Wednesday, December 13, 2006

Roads
A traffic jam on j j flyover is not the best place for a bout of sudden claustrophobia. For watching the minutes tick by. Watching cars huddle four deep in space designed for just three. Watching the curtain billow on a tiny lit-square of a window next to the flyover. Glimpse, if you must, for a brief moment the spotless kitchen inside. Wonder idly if the bridge was designed to take this sort of wear and tear, bumper to bumper on idle. Not much left past a cement cloud should it crumble, or so one thinks. Next time take the train, and appearances be damned.


The saga continues re water pipes, concrete roads and pneumatic drills that thunder ratatatatat past midnight. Voila, no dusting required. Step out and walk past a makeshift huddle, curly-haired dimpled baby playing blissfully on a tar road, custodian seven-year-old brother and dark skinned labourer mother watching from a distance. “Naam?,” I ask. “Rani,” he says bashfully. “And you?” “Raja,” he says looking down. As simple as that.

5 comments:

Anonymous said...

And, I think, it is that very spirit which sees them through the grind ... day after day, year after year and sometimes, from a generation to generation @ Raja and Rani ... Kudos! :-)

austere said...

totally, crabbie.
such cherubic smiles.

austere said...

cherie- hardly!

Anonymous said...

Hi Aust,

the second paragraph reminds me of the visit to srirangpatnam..

we sit there along the river...

Kids playing around there... suddenly the come past us...

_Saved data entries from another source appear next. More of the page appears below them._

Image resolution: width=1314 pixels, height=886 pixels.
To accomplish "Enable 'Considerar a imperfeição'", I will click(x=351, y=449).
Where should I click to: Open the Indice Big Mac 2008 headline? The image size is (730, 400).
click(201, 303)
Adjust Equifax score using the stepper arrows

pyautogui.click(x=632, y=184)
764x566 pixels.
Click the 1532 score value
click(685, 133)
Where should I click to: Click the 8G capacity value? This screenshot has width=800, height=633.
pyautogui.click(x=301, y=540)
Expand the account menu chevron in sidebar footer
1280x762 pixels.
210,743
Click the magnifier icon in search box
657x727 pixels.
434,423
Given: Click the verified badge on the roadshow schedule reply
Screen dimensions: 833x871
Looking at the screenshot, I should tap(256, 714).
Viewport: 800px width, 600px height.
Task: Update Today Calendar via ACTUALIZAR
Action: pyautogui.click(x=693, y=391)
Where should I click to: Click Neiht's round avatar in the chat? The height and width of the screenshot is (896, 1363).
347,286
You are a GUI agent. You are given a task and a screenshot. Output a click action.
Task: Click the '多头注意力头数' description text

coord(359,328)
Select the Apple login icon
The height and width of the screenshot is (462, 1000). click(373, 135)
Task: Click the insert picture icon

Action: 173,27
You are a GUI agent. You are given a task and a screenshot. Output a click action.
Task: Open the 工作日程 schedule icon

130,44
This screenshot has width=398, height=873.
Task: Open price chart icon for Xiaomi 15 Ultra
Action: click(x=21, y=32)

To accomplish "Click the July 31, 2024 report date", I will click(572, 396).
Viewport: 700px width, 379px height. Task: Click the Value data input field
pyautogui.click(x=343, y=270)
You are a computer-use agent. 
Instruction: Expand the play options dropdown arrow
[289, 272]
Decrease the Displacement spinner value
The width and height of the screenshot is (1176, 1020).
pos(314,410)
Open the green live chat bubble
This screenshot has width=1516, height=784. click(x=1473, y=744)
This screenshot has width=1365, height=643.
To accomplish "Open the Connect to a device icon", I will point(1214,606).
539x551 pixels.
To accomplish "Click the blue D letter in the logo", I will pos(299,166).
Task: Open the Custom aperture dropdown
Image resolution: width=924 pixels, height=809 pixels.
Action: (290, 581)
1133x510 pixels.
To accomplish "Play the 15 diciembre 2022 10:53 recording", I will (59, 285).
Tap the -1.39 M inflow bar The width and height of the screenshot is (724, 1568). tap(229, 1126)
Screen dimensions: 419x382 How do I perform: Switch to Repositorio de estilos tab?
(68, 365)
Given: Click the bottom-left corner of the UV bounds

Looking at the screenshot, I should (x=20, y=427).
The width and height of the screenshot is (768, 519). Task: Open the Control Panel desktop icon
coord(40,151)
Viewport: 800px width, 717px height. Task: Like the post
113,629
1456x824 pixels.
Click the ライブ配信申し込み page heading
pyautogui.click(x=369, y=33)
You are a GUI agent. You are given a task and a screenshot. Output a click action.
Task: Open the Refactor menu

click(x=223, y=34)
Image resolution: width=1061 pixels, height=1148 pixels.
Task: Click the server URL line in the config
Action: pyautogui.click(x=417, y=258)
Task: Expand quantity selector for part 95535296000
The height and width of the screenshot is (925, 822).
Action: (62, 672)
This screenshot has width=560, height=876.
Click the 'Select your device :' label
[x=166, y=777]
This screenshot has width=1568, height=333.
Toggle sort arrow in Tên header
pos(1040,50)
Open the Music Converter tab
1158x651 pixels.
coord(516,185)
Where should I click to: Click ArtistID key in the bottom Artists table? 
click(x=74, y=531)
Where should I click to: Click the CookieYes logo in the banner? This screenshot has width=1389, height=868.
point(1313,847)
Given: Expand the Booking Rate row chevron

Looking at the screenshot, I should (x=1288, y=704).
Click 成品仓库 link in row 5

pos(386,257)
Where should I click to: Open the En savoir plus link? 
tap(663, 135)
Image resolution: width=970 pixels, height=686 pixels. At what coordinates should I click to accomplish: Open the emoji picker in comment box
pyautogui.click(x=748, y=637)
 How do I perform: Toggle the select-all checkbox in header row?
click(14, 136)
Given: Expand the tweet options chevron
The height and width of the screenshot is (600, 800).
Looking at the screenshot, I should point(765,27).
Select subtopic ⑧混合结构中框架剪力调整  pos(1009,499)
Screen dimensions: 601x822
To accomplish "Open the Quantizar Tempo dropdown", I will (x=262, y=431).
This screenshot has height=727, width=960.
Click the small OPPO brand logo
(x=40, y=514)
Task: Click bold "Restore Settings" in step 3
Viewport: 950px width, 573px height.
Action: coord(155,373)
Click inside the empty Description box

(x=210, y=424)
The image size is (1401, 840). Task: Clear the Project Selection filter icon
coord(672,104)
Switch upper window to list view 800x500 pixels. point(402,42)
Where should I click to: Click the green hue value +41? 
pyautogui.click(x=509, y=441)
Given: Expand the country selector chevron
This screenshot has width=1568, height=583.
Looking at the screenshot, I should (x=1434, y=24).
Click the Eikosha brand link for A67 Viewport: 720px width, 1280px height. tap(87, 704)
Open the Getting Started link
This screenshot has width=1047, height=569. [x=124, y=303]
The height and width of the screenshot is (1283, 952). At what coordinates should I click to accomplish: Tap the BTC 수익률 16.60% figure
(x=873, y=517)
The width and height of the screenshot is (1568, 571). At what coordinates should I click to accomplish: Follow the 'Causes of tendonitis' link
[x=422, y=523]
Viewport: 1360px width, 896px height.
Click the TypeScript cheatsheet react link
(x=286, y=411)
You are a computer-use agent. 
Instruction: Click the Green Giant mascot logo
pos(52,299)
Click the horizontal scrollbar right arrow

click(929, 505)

"hello wat is your name"..

"you tell me what is your name"

"Satish"

"Sathya"

"no....Satish"

"My Name is sathya"

"Bye bye"....

All in crisp english... Gleeful face...

and then run ....the kids jump into the water... Dunno why but was very happy at the end of the incident...

austere said...

Sathya- truly heart warming. Perhaps the contentment, happiness with what they have even if it is little?